■ **EXTRACT PROVIDED**:
/---

Women in Iraq Decry Decision To Curb Rights Council Backs Islamic Law on Families
By Pamela Constable
Washington Post Foreign Service
Friday, January 16, 2004; Page A12
BAGHDAD, Jan. 15 -- For the past four decades, Iraqi women have enjoyed some of
the most modern legal protections in the Muslim world, under a civil code that
prohibits marriage below the age of 18, arbitrary divorce and male favoritism in
child custody and property inheritance disputes.
Saddam Hussein's dictatorship did not touch those rights. But the U.S.-backed
Iraqi Governing Council has voted to wipe them out, ordering in late December
that family laws shall be "canceled" and such issues placed under the
jurisdiction of strict Islamic legal doctrine known as sharia.
This week, outraged Iraqi women -- from judges to cabinet ministers -- denounced
the decision in street protests and at conferences, saying it would set back
their legal status by centuries and could unleash emotional clashes among
various Islamic strains that have differing rules for marriage, divorce and
other family issues.
"This will send us home and shut the door, just like what happened to women
in Afghanistan," said Amira Hassan Abdullah, a Kurdish lawyer who spoke at
a protest meeting Thursday. Some Islamic laws, she noted, allow men to divorce
their wives on the spot.
"The old law wasn't perfect, but this one would make Iraq a jungle,"
she said. "Iraqi women will accept it over their dead bodies."
The order, narrowly approved by the 25-member council in a closed-door session
Dec. 29, was reportedly sponsored by conservative Shiite members. The order is
now being opposed by several liberal members as well as by senior women in the
Iraqi government.
The council's decisions must be approved by L. Paul Bremer, the chief U.S.
administrator in Iraq, and aides said unofficially that his imprimatur for this
change was unlikely. But experts here said that once U.S. officials turn over
political power to Iraqis at the end of June, conservative forces could press
ahead with their agenda to make sharia the supreme law. Spokesmen for Bremer did
not respond to requests for comment Thursday.
"It was the secret way this was done that is such a shock," said
Nasreen Barawi, a woman who is Iraq's minister for social welfare and public
service. "Iraq is a multiethnic society with many different religious
schools. Such a sweeping decision should be made over time, with an opportunity
for public dialogue." There is no immediate threat of the decision becoming
law, Barawi said, "but after June 30, who knows what can happen?"

\---

■ **EXERCISES**:
a) According to the article on Iraqi women's rights, on what date did the Governing Council approve the order, and what kind of session was it?
b) List every person named in the article on Iraqi women's rights, not counting the byline.

■ **RECORDS SUPPLIED**:

/---

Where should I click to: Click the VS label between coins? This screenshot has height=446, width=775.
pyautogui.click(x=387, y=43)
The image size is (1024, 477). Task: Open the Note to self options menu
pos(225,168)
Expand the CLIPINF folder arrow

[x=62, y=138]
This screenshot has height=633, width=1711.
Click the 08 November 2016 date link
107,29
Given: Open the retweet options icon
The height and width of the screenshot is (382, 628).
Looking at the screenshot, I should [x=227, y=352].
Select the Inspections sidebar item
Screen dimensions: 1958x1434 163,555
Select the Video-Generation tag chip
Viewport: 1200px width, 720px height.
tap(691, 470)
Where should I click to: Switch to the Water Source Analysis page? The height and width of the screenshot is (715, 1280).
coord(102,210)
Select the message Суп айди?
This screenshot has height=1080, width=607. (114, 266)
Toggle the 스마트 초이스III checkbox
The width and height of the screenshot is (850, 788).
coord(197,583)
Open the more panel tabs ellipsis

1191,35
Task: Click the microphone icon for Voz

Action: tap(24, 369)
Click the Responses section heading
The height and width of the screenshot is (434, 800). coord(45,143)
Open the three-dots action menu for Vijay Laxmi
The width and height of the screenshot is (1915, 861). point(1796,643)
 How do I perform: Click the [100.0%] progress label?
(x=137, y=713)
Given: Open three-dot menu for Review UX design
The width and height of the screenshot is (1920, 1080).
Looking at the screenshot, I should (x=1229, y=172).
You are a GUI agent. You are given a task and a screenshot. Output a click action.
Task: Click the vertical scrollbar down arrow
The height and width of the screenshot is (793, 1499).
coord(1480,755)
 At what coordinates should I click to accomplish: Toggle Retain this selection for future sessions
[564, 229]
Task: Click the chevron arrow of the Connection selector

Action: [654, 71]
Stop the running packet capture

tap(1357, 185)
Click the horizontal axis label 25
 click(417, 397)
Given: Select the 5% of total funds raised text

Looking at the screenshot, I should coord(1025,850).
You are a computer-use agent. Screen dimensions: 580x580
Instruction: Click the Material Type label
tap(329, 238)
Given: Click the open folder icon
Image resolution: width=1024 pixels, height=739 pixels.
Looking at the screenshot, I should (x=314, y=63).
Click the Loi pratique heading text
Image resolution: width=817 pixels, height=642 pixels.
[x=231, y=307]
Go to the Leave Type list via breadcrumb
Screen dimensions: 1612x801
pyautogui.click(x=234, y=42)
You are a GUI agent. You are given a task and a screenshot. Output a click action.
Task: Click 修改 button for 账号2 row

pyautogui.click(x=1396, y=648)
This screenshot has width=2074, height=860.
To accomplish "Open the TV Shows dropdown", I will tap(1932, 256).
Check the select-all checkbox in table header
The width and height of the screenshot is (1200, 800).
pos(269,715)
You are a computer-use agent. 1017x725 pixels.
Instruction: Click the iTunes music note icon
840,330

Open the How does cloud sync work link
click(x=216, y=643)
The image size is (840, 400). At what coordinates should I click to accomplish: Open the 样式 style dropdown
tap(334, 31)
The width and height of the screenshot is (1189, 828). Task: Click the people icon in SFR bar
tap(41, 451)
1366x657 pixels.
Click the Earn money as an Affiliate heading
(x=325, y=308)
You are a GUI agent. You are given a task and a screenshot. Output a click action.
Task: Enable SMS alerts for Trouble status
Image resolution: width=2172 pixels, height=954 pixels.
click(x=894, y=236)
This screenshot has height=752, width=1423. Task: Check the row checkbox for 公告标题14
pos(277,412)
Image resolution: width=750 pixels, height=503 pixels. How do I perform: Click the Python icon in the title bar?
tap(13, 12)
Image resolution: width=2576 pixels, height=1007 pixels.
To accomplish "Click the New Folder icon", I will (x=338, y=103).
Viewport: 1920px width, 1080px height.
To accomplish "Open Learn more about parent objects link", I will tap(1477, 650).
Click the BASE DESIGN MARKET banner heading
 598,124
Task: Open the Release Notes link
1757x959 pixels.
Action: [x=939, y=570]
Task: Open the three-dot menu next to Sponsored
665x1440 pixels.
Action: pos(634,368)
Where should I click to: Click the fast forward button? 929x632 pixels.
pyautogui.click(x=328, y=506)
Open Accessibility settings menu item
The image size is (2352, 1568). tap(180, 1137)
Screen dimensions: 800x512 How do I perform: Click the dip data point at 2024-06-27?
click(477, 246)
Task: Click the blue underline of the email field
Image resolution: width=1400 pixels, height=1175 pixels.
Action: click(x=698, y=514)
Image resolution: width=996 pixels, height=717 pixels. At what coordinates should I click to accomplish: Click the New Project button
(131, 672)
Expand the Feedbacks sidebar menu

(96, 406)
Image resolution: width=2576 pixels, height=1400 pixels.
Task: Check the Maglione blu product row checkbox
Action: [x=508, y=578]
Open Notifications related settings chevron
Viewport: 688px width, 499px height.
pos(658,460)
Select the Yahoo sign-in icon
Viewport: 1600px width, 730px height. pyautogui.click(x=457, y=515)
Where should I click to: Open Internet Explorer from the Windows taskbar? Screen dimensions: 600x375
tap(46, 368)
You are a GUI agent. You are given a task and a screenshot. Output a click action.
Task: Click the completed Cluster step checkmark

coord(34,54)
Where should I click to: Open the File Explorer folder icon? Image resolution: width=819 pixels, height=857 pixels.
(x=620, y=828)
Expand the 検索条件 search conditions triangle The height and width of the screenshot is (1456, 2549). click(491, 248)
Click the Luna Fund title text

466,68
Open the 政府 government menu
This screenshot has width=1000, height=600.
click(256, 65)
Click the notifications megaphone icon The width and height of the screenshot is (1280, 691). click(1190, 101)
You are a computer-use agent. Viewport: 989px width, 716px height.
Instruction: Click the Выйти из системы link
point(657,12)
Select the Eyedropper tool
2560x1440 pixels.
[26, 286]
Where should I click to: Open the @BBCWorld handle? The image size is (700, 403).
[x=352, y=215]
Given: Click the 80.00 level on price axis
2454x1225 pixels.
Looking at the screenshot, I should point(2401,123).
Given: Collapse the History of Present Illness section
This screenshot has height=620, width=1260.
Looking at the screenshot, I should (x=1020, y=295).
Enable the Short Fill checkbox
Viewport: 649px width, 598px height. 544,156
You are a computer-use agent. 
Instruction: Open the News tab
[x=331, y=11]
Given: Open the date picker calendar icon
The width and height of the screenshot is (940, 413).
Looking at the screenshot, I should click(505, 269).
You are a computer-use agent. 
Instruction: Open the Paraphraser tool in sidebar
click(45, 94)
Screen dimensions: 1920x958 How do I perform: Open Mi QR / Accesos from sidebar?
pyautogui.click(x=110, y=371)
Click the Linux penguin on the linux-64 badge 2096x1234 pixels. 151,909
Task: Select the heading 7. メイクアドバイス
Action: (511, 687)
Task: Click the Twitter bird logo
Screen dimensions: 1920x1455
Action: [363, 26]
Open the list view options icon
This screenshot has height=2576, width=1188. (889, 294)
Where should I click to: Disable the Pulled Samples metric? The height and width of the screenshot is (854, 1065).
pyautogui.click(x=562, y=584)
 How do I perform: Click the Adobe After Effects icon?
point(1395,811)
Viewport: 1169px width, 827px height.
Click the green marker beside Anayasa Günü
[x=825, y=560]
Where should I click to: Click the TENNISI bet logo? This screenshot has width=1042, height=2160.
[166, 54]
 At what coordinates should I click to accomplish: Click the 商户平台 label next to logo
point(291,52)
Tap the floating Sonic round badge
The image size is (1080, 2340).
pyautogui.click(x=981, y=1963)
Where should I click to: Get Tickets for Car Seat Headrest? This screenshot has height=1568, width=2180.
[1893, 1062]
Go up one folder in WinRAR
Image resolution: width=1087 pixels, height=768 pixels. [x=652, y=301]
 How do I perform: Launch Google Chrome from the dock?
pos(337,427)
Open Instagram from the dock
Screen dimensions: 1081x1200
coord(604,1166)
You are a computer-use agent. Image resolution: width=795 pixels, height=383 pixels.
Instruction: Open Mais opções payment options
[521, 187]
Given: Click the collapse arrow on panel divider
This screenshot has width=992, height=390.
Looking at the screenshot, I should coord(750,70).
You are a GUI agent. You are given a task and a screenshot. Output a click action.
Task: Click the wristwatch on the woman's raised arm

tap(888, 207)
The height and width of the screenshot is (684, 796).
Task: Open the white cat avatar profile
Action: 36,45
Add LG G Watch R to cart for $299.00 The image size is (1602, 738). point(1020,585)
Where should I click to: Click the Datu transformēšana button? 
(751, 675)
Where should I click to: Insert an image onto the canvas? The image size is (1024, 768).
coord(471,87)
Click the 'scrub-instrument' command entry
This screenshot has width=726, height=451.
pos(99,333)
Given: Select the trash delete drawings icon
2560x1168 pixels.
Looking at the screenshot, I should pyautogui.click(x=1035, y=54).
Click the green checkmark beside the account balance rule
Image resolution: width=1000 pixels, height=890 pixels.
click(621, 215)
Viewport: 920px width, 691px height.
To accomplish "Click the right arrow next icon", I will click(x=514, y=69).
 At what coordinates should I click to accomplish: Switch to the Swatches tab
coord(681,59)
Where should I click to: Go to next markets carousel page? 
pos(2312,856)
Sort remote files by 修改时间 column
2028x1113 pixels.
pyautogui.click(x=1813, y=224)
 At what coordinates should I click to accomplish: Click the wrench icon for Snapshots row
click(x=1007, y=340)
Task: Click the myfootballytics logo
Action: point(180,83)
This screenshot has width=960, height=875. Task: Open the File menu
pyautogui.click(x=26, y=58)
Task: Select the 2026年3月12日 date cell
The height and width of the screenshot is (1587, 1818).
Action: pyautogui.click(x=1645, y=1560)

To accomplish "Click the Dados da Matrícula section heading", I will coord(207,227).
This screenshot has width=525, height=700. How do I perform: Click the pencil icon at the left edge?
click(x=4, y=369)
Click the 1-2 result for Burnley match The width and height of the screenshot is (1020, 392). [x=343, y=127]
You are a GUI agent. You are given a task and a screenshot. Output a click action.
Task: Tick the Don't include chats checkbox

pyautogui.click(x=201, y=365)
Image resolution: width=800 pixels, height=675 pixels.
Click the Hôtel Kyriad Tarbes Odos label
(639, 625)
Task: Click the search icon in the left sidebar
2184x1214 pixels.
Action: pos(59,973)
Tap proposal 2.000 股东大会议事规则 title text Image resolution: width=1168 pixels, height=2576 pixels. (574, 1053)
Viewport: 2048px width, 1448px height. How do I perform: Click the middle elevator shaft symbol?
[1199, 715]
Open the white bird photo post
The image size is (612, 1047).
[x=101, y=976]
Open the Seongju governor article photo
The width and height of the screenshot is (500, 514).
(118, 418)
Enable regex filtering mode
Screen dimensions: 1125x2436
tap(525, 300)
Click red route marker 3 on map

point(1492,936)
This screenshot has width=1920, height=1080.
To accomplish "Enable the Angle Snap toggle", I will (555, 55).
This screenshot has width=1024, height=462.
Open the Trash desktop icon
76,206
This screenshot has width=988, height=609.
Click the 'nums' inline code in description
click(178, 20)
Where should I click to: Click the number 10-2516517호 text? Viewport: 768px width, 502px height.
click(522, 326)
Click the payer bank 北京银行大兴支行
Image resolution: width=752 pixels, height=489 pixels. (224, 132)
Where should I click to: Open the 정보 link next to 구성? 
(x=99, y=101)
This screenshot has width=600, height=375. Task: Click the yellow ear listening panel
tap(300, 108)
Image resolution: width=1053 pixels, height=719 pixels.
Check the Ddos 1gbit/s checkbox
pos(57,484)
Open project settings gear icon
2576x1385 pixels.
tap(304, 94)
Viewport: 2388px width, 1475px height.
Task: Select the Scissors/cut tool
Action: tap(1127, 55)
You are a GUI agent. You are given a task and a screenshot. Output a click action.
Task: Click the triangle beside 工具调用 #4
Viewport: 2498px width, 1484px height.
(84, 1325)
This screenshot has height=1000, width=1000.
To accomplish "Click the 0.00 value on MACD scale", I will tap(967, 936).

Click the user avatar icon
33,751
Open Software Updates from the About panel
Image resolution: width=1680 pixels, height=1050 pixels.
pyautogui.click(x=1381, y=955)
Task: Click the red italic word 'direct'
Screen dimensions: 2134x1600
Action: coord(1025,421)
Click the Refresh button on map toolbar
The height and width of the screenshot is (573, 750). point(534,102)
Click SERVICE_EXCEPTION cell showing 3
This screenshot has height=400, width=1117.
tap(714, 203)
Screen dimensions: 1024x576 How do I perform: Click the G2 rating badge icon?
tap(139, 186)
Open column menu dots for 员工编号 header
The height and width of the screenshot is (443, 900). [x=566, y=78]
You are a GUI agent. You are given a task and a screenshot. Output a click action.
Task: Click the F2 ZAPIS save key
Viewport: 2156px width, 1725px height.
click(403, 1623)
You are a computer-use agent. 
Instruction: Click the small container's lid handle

\---

■ **EXPECTED ANSWERS**:
a) December 29, in a closed-door session.

b)
- Saddam Hussein
- Amira Hassan Abdullah
- L. Paul Bremer
- Nasreen Barawi